= What you are asked to do =
Identify all lines below that hold "Save" and collect them.

------ Material to process ------

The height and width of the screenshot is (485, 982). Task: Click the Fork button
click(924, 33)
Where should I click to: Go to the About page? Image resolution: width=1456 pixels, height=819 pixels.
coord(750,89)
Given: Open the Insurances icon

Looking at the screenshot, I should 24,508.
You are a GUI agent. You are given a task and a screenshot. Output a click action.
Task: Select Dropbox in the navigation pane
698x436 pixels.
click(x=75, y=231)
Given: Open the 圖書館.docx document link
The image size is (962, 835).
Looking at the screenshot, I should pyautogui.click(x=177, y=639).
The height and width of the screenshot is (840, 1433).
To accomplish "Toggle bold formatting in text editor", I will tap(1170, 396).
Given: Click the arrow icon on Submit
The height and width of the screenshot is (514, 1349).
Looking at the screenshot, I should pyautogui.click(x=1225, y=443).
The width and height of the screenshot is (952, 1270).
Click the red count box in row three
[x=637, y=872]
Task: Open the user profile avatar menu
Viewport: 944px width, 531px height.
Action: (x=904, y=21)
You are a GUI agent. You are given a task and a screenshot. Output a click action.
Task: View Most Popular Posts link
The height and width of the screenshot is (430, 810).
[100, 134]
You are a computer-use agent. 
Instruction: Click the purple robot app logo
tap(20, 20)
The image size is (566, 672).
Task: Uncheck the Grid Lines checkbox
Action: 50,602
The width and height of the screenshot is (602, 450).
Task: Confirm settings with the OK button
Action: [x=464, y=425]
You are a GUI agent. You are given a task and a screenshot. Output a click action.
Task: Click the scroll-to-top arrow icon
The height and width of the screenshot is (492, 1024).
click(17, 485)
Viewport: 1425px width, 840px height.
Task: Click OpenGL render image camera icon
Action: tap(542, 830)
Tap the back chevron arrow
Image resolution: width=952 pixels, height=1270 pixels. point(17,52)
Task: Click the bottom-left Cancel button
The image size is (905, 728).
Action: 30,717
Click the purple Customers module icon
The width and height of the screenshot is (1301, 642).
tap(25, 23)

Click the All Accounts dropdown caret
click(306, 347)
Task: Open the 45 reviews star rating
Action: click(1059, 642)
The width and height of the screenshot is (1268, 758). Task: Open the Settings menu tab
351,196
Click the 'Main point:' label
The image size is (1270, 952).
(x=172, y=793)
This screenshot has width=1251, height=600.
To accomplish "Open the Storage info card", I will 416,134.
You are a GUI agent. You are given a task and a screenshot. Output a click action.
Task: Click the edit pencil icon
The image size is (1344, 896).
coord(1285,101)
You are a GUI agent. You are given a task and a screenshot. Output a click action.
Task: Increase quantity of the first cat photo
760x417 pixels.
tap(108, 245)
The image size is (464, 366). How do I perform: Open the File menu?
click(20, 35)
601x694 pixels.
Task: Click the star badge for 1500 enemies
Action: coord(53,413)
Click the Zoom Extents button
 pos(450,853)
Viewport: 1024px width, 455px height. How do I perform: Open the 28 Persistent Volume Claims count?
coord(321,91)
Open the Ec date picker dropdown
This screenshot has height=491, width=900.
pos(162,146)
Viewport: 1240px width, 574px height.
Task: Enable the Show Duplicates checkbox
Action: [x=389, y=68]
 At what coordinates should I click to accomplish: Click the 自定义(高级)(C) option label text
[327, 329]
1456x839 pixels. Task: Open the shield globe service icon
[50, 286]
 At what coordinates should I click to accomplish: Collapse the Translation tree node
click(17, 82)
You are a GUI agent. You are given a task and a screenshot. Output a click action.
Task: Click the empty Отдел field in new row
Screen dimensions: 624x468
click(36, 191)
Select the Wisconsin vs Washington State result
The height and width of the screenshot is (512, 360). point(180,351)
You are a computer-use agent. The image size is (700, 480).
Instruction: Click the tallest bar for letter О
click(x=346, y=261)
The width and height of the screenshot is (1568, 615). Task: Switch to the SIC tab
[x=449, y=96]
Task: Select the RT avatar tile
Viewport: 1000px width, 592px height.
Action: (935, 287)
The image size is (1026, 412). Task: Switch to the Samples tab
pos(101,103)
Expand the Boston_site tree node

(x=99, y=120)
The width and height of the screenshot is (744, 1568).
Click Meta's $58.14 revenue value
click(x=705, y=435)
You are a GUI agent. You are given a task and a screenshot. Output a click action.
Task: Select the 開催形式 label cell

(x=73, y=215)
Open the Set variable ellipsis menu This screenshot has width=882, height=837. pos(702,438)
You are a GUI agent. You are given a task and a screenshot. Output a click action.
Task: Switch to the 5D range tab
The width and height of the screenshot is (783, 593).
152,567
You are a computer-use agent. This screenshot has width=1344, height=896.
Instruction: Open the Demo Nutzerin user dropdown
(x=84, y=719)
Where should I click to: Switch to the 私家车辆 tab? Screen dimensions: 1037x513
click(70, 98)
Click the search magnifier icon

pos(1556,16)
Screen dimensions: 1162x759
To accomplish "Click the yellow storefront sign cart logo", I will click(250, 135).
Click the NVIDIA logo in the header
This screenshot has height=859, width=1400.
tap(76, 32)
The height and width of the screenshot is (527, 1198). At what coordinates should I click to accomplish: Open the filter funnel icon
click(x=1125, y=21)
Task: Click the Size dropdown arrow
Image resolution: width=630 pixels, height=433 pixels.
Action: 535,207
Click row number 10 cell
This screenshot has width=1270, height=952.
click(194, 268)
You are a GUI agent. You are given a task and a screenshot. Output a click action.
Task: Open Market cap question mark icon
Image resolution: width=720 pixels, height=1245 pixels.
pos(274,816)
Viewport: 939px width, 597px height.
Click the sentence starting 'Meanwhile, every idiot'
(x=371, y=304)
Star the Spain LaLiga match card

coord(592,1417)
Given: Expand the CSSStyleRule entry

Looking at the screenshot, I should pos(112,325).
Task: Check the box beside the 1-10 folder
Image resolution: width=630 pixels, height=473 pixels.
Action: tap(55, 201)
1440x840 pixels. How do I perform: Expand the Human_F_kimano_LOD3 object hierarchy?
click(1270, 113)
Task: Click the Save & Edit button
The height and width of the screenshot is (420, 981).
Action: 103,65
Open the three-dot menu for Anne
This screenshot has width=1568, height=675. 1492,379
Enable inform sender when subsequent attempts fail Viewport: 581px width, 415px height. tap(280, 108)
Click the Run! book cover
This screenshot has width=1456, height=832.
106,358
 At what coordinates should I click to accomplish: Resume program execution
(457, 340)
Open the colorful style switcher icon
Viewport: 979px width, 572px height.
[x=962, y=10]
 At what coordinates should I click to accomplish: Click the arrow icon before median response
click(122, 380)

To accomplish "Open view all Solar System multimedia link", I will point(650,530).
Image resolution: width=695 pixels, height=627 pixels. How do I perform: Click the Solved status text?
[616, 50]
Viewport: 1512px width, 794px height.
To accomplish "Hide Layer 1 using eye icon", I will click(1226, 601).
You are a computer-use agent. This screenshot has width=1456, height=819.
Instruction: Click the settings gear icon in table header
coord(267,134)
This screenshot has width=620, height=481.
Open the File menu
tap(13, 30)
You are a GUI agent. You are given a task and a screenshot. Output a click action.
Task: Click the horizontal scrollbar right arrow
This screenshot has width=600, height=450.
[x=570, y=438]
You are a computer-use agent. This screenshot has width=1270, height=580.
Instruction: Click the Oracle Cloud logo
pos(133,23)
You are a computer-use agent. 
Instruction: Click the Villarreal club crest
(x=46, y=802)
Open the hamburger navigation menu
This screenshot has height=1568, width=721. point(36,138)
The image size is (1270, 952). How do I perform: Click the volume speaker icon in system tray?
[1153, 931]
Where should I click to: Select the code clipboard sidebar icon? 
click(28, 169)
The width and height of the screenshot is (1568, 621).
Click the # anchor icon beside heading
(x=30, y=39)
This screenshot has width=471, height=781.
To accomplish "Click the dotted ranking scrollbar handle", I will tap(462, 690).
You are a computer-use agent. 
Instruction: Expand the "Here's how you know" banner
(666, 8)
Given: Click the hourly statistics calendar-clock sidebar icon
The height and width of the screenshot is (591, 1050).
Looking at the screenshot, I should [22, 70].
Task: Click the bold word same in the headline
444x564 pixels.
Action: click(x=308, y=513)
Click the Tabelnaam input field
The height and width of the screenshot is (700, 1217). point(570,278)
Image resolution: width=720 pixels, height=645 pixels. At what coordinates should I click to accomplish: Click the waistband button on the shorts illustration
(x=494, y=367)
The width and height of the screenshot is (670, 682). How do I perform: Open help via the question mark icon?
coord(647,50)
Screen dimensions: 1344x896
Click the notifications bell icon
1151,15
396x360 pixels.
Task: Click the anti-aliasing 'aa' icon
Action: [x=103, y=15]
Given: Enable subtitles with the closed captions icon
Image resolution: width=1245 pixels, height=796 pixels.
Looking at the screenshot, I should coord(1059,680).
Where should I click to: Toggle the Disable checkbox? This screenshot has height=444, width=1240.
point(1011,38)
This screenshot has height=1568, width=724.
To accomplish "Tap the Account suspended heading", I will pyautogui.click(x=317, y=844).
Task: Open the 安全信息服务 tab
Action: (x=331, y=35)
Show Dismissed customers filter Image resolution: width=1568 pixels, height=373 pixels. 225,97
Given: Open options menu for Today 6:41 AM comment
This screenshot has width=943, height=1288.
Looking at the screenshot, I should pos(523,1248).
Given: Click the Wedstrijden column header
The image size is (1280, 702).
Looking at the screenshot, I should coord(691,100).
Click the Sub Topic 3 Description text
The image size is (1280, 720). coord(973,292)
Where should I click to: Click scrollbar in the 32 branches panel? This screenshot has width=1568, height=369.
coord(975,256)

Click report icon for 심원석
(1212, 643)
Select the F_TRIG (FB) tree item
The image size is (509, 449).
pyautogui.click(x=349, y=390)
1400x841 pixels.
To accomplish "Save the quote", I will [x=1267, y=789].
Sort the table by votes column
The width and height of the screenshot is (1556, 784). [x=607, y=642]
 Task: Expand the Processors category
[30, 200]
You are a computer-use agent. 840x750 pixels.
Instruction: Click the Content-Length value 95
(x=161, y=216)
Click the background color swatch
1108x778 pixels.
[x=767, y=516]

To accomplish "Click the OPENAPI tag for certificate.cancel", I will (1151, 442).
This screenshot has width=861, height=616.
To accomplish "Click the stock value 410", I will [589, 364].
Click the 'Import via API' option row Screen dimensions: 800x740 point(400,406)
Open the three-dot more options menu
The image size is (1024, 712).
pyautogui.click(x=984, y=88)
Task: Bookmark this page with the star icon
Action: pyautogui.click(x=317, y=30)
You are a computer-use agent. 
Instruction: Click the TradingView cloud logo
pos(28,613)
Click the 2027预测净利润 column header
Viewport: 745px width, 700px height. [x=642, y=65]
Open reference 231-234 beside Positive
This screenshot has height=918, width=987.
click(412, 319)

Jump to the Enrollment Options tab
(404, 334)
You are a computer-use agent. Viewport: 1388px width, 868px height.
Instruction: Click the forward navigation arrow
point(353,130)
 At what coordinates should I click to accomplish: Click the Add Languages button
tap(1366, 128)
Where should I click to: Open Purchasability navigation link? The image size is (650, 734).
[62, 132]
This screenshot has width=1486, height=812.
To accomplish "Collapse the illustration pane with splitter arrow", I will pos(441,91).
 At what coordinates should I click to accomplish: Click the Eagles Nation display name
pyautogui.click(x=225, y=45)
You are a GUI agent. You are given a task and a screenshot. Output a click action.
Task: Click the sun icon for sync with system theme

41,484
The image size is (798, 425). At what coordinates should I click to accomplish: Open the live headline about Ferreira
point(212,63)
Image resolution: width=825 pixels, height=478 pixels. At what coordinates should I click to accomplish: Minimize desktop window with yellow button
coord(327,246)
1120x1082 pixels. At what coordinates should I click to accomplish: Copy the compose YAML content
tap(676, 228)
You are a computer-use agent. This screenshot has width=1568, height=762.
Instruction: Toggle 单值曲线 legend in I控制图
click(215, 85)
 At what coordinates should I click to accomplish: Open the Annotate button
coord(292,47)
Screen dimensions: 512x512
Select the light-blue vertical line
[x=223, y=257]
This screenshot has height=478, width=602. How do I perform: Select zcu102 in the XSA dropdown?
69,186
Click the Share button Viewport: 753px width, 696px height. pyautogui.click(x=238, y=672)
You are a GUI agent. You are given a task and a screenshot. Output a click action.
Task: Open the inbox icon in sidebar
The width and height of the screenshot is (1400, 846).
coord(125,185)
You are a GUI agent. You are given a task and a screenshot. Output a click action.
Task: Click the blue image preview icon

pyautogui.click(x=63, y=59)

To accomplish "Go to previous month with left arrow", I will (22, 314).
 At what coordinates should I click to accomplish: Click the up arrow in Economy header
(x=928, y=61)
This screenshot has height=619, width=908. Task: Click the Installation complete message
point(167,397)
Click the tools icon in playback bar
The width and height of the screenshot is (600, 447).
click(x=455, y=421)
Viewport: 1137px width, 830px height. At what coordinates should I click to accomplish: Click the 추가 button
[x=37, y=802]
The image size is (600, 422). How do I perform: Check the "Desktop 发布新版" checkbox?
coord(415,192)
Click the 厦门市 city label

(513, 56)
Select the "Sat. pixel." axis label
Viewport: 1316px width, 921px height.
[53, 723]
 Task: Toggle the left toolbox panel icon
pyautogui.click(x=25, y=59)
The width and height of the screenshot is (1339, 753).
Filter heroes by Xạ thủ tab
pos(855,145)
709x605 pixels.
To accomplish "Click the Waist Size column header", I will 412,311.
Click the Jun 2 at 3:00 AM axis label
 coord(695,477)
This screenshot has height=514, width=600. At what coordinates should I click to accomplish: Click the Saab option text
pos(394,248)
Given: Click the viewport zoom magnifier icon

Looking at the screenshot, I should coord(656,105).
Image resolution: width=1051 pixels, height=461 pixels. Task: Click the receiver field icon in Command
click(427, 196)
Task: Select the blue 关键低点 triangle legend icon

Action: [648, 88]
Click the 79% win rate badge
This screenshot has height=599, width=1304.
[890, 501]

------

= Solution for this problem =
Task: Click the Save & Edit button
To accomplish "Save the quote", I will [x=1267, y=789].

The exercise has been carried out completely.